He watched as Phillip took his turn and almost lost control of his own bus as he tried to correct the wheel, instinctively wanting to fix what Phillip was doing wrong. The rear of the bus slid from left to right, and Phillip continued to try and fix it but he only sent the bus further left then to the right until he was sliding down the hill with all four wheels of the bus no longer spinning. Phillip cranked the wheel one last time before the tires went up in the air and the vehicle flipped on its side and went skidding.

 

*****

 

Phillip screamed to Andy, “Hold on, hold on to your seat now, put on a belt!”

Andy screamed back, “What belt, there is no belt, oh my God we are gonna die, we’re going to die!”

Phillip closed his eyes as the bus flipped. The metal scraping against the concrete might as well have been a dinner belling begging to be rung. Phillip screamed to Andy, “When this thing stops you hand me one of those damn rifles and some ammunition, the two of us are going home damn it!”

“Yeah what makes you say that?” asked Andy.

“Because I'm not letting one of those ugly bastards eat me.”

The two of them landed hard when the bus flipped with the left side of it in the air. Andy made out better, landing on the seats and holding on for dear life, not to get sucked out of the broken glass and below and out from under the bus. Phillip was holding onto the steering wheel but it didn’t last very long, his weight was too much to contend with at the time. He finally lost his grip and slid to the bus doors, doing his best to hold onto something but not having anything to grip firmly to.

The bus buckled and jumped, hitting something in the road and then sending it into the air. When Phillip looked down to see what was causing the excruciating pain in his ankle, he noticed that it was the lack of a foot being attached. The bus had landed atop of it, and between the sharp edges of the door and the concrete below, it was torn off. Phillip screamed, the Turned that came out of the woods followed the bus, waiting for it to stop. They were even more enticed by the bloody stump now painting a line in the snow, a written invitation to come and eat.

Andy looked over the seat, saw Phillip’s  s face and the sweat from the pain pushing out of his pores. He didn’t ask if he was alright because he already knew the answer. Andy yelled to him, “You need to wrap your foot, or you are going to bleed out. Do you have a belt?”

He nodded and Andy slid out when they finally came to a stop and said, “Ok then.” He waited impatiently for Phillip to pull it off and when he handed it to him, Andy put the belt a few inches above his stump and started to tighten it until it would go no tighter.

Phillip screamed as tears rushed down his face like he hadn’t have come out of his eyes in years. He punched at the floor, trying his best to keep his balance while leaning and biting his hand until it too bled. When Andy was done he said, “I’m sorry about that, but it was the only thing that I could think of to buy you time until we get back to the base.”

Phillip whispered, “Don’t apologize, you probably saved my life kid. Now what’s it look like outside?”

Andy climbed back up, and then walked across the seats on his knees, making awkward movements in an attempt to not fall down. He climbed up to the left row of seats and started pounding on the window to break free. He could not hear Clary screaming ‘no’ or he would have left the windows in place. He broke one out of its protective casing only to discover that one of the Turned was waiting impatiently to take a bite of his flesh.
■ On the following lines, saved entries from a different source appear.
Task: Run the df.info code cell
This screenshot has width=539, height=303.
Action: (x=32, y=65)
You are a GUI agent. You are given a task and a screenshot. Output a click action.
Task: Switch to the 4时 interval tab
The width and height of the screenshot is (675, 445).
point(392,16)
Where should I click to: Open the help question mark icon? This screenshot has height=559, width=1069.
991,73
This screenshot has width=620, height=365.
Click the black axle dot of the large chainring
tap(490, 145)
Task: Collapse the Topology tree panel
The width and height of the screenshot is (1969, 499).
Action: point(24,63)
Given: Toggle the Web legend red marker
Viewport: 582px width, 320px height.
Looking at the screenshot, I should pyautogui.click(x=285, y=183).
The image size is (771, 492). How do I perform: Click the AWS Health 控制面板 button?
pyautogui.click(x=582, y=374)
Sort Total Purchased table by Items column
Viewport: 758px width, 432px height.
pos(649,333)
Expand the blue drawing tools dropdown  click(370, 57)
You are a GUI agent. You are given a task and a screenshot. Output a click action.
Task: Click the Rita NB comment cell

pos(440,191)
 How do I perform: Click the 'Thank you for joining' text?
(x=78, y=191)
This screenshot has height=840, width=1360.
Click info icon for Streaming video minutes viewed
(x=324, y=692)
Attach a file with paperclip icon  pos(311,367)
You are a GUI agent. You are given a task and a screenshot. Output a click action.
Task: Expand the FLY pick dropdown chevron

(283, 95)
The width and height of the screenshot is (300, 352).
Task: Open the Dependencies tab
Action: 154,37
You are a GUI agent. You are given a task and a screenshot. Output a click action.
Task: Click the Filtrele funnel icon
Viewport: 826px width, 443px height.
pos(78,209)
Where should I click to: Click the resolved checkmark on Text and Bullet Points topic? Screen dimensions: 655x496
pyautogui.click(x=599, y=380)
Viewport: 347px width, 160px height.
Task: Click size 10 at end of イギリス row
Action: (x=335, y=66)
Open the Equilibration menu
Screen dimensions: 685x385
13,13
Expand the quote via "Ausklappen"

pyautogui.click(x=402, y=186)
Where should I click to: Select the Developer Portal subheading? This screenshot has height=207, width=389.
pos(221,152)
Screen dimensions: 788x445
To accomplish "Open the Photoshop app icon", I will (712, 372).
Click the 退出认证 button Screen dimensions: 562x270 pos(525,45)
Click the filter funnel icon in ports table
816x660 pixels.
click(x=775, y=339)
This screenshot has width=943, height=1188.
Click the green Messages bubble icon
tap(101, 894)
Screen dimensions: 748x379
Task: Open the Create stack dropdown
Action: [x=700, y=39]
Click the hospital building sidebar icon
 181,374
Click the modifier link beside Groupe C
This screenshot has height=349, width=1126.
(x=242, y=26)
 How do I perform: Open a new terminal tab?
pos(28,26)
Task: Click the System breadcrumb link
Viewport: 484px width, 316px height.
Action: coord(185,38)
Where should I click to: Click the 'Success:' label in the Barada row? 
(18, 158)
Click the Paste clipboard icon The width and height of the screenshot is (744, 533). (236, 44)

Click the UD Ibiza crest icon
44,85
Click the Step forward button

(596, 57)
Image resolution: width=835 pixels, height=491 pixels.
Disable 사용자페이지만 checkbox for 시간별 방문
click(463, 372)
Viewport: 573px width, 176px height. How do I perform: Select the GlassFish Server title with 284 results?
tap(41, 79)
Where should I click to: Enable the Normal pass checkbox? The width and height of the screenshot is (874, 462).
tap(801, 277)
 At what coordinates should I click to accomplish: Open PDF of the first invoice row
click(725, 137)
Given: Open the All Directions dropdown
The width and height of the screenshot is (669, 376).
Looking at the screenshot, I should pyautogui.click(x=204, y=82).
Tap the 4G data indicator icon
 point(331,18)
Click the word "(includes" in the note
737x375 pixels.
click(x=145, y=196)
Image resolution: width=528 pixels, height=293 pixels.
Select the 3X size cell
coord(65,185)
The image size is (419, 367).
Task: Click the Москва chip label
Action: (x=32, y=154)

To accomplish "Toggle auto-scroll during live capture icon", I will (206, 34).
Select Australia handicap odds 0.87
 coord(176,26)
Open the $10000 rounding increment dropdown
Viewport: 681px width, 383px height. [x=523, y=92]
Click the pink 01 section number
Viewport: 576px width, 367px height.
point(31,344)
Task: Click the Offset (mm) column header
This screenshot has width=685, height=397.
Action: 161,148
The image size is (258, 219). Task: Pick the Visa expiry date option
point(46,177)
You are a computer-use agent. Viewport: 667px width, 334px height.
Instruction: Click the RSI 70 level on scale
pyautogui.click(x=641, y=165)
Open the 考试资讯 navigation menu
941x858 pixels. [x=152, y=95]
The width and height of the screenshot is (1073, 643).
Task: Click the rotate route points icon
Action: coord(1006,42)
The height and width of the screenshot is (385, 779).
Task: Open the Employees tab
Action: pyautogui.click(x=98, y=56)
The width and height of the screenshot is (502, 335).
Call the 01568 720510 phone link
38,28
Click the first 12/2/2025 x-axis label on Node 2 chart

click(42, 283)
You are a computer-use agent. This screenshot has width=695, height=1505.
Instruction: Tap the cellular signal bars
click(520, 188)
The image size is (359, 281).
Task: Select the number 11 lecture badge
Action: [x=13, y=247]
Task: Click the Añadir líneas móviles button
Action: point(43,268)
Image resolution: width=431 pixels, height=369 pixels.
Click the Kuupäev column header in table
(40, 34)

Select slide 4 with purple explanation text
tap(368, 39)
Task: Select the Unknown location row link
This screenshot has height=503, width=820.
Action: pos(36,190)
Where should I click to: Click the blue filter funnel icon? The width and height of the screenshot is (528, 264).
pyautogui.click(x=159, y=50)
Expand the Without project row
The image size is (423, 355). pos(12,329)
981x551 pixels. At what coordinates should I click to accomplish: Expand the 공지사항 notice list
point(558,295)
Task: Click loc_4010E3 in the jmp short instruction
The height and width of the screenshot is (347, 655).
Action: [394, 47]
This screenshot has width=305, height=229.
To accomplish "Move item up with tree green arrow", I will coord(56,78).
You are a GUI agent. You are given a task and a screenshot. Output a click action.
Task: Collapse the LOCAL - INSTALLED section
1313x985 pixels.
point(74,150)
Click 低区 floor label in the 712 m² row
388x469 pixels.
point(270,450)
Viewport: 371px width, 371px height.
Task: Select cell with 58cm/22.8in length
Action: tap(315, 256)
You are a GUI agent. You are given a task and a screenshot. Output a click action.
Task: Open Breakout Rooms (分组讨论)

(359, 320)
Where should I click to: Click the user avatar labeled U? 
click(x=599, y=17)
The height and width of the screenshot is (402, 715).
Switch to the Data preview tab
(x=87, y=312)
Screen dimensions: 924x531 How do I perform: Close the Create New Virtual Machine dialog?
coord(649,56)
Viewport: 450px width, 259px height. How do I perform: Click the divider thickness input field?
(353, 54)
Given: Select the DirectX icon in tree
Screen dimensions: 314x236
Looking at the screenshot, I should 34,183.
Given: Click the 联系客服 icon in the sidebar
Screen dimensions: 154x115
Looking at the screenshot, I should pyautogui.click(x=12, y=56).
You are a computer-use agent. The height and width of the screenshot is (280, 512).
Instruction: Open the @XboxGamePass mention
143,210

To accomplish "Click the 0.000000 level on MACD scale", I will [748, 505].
It pulled Andy out by his hair, using only one arm to do so. Andy screamed, trying his best unsuccessfully to get released from its grip. When he realized that he wasn’t going anywhere, he pulled out his pistol and aimed it dead square at its face and then at the one next to it as well. He fired off one round, point blank, decimating its skull. As he was falling back down and inside of the bus, he fired off the second round and took the dead's brother next to it out.

Andy hit the ground inside the bus hard and reached for the rifle, the one that he needed to feel safe and the one that he had shot more practice rounds with than he could keep count of. Phillip was watching, trying not to pass out. His mangled stub where his foot used to be attached was throbbing and felt as if there was a blow torch working on it. He yelled, “Hey, hey are you ok Andy? Did they get you?”

Andy looked wide eyed at him, shook his head no and did his best to get back towards the extra ammunition. Phillip watched, waiting and wondering if there would be more, his wait was not for long.

One of the Turned came through the window head first, looking where its target was before falling into the bus, flipping in the air and landing on its feet. It crouched atop of one of the sideways seats. Andy turned to see that it was in the bus now and nervously fired off two shots at it, though he was not yet in a shooters position with the rifle. He hit it once in the shoulder and once in the chest. The impacts knocked it back a foot, making it step back to the seat behind it, and then it roared, sending an echo out of the bus that Clary and Scott could hear from their own bus.

The Turned started coming for them, running fast enough that it used its speed to jump off of the smooth bus roof then slamming into Andy and sending him off of his feet. The two of them crashed through the safety glass of the bus.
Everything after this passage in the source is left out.